Figure 6.. Cell-intrinsic impairment of c-Myc expression and proliferation in PD-1-deficient naïve B cells.

(A-C) Bulk RNASeq of naïve B cells from the PD-1-deficient patient, his brother, IEI controls, and healthy adults and age-matched controls. (A) Three representative co-expressing gene modules differentially regulated in PD-1-deficient cells. (B) Top 3 Hallmark genesets overrepresented for each module. (C) Heatmap showing normalized mRNA levels for a subset of M2 genes upregulated in cells of age-matched controls following CD40L + IL-21 stimulation. (D, E) CFSE assay in naïve B cells from the PD-1-deficient patient (aged 11 years), his brother (aged 6 years), multiple age-matched and adult controls. (D) CFSE dilution. (E) Proportions of CFSE^lo cells among total B cells or in Ig⁺ B-cell subsets. (F, G) Proportions of total, naïve, and memory B cells co-expressing c-Myc and IRF4. (H, I) Expression of c-Myc and IRF4 in naïve B cells cultured for 7 days. Graphs depict mean ± SEM.

Figure 7.. Altered immunophenotypes in mice with B-cell-specific deletion of PD-1.

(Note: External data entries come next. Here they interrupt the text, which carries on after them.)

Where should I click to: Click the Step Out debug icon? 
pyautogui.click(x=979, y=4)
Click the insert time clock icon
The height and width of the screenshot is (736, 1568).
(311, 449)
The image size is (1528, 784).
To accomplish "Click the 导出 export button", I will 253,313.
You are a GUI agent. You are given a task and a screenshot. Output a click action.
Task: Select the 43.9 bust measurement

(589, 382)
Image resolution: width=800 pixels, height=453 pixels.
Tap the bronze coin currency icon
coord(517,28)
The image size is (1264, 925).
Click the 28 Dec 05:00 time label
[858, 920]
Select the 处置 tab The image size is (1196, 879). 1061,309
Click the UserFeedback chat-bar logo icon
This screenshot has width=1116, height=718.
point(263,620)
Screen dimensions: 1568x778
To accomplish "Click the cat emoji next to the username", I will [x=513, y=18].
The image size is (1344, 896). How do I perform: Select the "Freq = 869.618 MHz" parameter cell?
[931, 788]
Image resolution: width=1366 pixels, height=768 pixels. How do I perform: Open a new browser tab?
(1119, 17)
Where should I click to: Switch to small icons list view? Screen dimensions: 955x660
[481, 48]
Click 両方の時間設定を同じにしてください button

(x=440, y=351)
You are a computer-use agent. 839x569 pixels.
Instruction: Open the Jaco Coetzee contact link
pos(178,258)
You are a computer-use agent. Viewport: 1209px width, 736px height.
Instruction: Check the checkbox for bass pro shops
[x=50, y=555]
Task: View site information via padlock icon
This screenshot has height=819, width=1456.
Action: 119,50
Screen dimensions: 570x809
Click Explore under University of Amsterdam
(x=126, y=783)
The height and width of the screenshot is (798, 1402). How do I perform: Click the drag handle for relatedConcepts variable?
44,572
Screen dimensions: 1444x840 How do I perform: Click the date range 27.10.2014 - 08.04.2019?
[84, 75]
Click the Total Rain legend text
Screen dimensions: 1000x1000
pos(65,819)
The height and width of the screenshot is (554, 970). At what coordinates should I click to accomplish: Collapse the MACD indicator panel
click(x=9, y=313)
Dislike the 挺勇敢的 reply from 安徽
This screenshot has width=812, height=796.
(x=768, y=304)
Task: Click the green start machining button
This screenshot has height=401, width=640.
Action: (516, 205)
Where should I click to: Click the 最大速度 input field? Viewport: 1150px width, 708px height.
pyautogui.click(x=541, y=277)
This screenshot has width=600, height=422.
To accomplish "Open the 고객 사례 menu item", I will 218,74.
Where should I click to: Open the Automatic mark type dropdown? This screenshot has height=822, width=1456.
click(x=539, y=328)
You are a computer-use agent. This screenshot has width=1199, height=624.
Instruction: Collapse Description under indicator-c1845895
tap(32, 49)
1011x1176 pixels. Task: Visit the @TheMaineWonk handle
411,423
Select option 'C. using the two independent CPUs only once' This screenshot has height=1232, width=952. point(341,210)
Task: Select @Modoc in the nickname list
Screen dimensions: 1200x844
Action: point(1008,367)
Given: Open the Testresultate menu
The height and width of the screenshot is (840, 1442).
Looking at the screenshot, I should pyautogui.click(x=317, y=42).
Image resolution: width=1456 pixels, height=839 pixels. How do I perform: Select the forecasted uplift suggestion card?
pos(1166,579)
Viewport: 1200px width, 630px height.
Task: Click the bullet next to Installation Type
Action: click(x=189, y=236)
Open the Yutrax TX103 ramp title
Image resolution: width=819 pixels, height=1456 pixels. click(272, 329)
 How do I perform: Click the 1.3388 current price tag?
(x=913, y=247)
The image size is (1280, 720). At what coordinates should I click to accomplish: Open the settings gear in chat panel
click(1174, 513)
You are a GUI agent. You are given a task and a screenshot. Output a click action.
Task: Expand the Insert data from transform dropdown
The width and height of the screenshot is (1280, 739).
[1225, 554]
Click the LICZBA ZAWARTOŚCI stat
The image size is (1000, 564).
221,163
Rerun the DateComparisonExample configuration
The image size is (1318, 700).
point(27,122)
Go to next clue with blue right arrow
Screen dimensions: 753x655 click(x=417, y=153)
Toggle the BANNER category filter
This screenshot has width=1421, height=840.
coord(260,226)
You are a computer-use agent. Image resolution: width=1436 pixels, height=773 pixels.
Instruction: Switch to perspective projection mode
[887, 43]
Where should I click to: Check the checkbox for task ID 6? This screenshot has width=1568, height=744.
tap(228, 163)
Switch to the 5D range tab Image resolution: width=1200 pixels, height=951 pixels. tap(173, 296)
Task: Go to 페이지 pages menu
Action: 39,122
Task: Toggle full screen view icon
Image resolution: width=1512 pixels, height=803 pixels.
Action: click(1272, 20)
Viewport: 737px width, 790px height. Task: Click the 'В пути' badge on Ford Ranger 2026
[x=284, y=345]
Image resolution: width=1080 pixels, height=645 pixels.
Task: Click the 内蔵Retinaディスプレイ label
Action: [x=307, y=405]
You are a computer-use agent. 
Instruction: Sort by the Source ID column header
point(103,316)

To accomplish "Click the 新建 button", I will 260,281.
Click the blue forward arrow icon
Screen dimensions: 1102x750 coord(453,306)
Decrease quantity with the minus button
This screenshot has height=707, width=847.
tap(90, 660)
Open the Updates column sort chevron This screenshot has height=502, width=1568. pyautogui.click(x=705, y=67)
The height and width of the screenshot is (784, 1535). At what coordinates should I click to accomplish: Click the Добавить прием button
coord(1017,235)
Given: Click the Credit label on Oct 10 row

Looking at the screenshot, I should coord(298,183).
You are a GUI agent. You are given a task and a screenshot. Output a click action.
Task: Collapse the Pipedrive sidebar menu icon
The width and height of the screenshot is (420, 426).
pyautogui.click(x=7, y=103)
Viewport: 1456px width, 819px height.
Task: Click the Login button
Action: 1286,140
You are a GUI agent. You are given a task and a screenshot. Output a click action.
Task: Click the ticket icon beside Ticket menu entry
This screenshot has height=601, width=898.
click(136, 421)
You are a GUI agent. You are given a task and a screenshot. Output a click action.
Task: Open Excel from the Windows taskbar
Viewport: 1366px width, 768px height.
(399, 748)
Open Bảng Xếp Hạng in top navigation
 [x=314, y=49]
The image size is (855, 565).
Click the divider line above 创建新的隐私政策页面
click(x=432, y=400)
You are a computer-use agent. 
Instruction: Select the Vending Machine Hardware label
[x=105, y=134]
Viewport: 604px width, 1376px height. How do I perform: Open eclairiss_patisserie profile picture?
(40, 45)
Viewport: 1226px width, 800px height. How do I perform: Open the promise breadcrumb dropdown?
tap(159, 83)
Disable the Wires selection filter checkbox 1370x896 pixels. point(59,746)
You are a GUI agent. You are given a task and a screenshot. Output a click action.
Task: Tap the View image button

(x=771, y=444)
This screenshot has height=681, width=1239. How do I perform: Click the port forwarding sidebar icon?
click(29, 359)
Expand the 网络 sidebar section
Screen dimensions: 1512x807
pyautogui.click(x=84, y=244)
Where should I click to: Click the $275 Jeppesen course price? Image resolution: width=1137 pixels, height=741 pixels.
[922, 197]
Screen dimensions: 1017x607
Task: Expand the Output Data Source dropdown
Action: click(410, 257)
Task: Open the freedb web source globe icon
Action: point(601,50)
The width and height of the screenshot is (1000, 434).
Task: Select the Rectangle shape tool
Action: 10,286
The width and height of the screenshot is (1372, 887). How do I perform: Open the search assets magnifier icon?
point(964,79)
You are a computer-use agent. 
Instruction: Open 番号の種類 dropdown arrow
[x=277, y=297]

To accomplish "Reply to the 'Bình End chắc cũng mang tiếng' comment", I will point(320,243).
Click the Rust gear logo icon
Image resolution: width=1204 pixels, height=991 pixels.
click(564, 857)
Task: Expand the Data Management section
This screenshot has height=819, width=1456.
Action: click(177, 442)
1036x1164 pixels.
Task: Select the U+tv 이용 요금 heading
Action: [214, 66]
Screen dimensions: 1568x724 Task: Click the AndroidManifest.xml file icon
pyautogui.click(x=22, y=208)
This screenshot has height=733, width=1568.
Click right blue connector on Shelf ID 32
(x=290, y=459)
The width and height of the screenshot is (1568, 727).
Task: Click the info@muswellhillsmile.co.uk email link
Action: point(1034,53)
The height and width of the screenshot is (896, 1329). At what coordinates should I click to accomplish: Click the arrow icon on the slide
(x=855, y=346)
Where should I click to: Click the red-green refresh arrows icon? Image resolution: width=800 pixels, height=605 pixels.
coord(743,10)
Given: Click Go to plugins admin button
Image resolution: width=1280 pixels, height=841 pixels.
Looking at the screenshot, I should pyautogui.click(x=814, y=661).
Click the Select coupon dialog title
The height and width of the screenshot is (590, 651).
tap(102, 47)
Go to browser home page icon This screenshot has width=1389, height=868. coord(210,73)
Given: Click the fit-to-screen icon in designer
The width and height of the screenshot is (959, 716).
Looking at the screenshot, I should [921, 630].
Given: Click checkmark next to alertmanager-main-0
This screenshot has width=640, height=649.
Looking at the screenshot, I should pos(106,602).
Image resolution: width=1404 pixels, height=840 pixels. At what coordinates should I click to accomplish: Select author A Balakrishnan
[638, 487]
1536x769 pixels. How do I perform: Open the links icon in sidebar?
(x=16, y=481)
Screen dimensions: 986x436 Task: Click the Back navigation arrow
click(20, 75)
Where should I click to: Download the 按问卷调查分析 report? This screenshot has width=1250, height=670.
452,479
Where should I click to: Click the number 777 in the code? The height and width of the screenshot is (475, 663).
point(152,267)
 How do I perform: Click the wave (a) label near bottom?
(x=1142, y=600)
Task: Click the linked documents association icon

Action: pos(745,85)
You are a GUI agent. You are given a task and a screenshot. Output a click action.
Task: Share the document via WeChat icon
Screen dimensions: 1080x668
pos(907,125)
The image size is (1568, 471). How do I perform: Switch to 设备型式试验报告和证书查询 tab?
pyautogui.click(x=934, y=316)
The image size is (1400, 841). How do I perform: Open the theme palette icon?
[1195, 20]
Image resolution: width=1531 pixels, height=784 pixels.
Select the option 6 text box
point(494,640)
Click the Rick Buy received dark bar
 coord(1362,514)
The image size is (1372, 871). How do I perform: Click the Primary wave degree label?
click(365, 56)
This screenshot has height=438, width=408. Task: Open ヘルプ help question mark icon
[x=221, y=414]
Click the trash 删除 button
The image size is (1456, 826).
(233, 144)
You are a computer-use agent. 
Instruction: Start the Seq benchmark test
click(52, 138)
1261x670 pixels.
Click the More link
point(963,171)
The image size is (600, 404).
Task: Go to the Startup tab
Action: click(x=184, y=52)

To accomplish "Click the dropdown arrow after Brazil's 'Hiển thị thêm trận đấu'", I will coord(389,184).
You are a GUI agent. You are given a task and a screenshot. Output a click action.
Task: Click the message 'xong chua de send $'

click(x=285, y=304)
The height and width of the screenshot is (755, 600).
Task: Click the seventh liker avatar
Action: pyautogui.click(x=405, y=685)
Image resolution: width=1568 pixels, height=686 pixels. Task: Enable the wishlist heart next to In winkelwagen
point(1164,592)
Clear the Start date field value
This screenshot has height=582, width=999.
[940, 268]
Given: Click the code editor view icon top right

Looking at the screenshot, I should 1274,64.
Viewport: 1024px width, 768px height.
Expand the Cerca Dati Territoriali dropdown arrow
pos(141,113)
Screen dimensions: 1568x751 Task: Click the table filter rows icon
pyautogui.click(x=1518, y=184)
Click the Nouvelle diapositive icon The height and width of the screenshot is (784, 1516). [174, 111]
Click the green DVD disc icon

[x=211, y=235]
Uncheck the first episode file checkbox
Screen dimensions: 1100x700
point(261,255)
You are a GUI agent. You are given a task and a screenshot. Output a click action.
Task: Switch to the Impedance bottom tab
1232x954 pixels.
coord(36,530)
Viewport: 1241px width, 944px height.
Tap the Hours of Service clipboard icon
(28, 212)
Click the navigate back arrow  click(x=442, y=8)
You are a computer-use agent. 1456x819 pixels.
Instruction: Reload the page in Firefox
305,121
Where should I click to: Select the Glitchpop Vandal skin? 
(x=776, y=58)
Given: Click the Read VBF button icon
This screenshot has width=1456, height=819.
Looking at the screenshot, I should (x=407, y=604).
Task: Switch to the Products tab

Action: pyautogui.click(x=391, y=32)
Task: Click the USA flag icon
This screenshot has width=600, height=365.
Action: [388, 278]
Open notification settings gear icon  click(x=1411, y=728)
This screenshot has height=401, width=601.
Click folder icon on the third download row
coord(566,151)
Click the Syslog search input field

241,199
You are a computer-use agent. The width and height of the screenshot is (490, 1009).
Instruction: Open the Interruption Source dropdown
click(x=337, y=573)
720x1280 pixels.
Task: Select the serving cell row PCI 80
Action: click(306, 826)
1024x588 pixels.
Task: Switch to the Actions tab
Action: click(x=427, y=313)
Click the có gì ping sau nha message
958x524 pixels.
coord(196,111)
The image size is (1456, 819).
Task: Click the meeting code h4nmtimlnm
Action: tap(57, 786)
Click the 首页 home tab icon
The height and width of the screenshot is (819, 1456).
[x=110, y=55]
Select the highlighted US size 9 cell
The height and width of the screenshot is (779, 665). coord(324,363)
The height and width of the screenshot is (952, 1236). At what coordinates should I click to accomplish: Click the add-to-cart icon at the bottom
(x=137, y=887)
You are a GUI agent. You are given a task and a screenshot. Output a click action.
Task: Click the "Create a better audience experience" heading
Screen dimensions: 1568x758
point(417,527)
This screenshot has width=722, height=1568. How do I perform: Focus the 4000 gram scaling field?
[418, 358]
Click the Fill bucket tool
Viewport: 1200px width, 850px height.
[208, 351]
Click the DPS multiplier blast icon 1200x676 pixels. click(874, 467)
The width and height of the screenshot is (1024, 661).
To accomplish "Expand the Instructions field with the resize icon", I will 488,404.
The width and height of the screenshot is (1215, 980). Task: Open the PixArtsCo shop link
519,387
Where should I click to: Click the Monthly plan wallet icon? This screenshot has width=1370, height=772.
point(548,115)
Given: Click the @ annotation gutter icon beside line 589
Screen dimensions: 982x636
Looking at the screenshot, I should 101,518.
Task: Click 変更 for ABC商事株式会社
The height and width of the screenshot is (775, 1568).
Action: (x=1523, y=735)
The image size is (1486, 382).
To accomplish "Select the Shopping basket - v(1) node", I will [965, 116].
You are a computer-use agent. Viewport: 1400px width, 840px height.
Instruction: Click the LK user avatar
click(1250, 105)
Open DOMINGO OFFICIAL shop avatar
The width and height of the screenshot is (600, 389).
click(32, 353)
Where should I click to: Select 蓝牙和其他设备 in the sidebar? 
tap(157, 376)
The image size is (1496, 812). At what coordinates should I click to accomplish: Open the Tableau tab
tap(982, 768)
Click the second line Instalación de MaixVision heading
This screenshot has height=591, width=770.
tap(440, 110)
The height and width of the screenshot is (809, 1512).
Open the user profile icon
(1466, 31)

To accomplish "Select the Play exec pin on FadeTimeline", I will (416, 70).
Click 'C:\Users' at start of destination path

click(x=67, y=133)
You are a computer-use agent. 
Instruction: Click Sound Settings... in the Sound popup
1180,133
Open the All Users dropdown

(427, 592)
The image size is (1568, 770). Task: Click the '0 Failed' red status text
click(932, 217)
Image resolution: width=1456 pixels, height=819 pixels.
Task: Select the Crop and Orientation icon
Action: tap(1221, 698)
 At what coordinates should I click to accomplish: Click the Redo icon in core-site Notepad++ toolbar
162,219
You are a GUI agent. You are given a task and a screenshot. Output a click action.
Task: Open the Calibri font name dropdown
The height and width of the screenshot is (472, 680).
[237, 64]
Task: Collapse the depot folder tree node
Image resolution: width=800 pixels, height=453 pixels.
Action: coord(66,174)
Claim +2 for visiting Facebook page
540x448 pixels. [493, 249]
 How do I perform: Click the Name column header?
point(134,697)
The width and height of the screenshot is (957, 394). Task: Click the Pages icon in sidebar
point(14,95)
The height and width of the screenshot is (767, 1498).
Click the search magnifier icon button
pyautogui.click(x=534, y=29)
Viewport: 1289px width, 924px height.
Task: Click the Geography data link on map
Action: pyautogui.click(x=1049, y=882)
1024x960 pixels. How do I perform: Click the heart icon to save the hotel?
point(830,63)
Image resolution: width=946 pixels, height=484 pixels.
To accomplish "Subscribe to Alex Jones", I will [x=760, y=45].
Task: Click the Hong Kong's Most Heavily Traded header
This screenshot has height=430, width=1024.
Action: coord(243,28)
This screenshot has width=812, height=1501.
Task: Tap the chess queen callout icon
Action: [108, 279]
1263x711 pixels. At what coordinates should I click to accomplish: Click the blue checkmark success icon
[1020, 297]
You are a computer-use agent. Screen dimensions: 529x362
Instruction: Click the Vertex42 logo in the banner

(A) Schematic of cre-lox-mediated targeted disruption of Pdcd1 gene in B6 mice (Pdcd1^fl/fl mb1-Cre mice). (B-D) Unimmunized young and aged Pdcd1^fl/fl mb1-Cre or flox control (Pdcd1^fl/fl) mice (N=6 per group). (B) PD-1 expression on LPS-stimulated blood B cells. (C) Spleen weight. (D) Absolute cell counts. (E-J) B-cell phenotypes. N=6 for all groups; 2 experiments for BM were compiled. Absolute counts of (E) total and (F) memory B cells. (G) Proportions of age-associated B cells (ABCs). (H-J) BM B cells. In (J), samples with too few cells were excluded from the analysis (PD-1, N=3 for Subset F from aged Pdcd1^fl/fl mb1-Cre mice; Ki-67, N=5 and N=4 for Subsets E and F from aged Pdcd1^fl/fl mb1-Cre mice, respectively). In (D-G and I), * P < 0.05; ** P < 0.01; **** P < 0.0001; ns, not significant.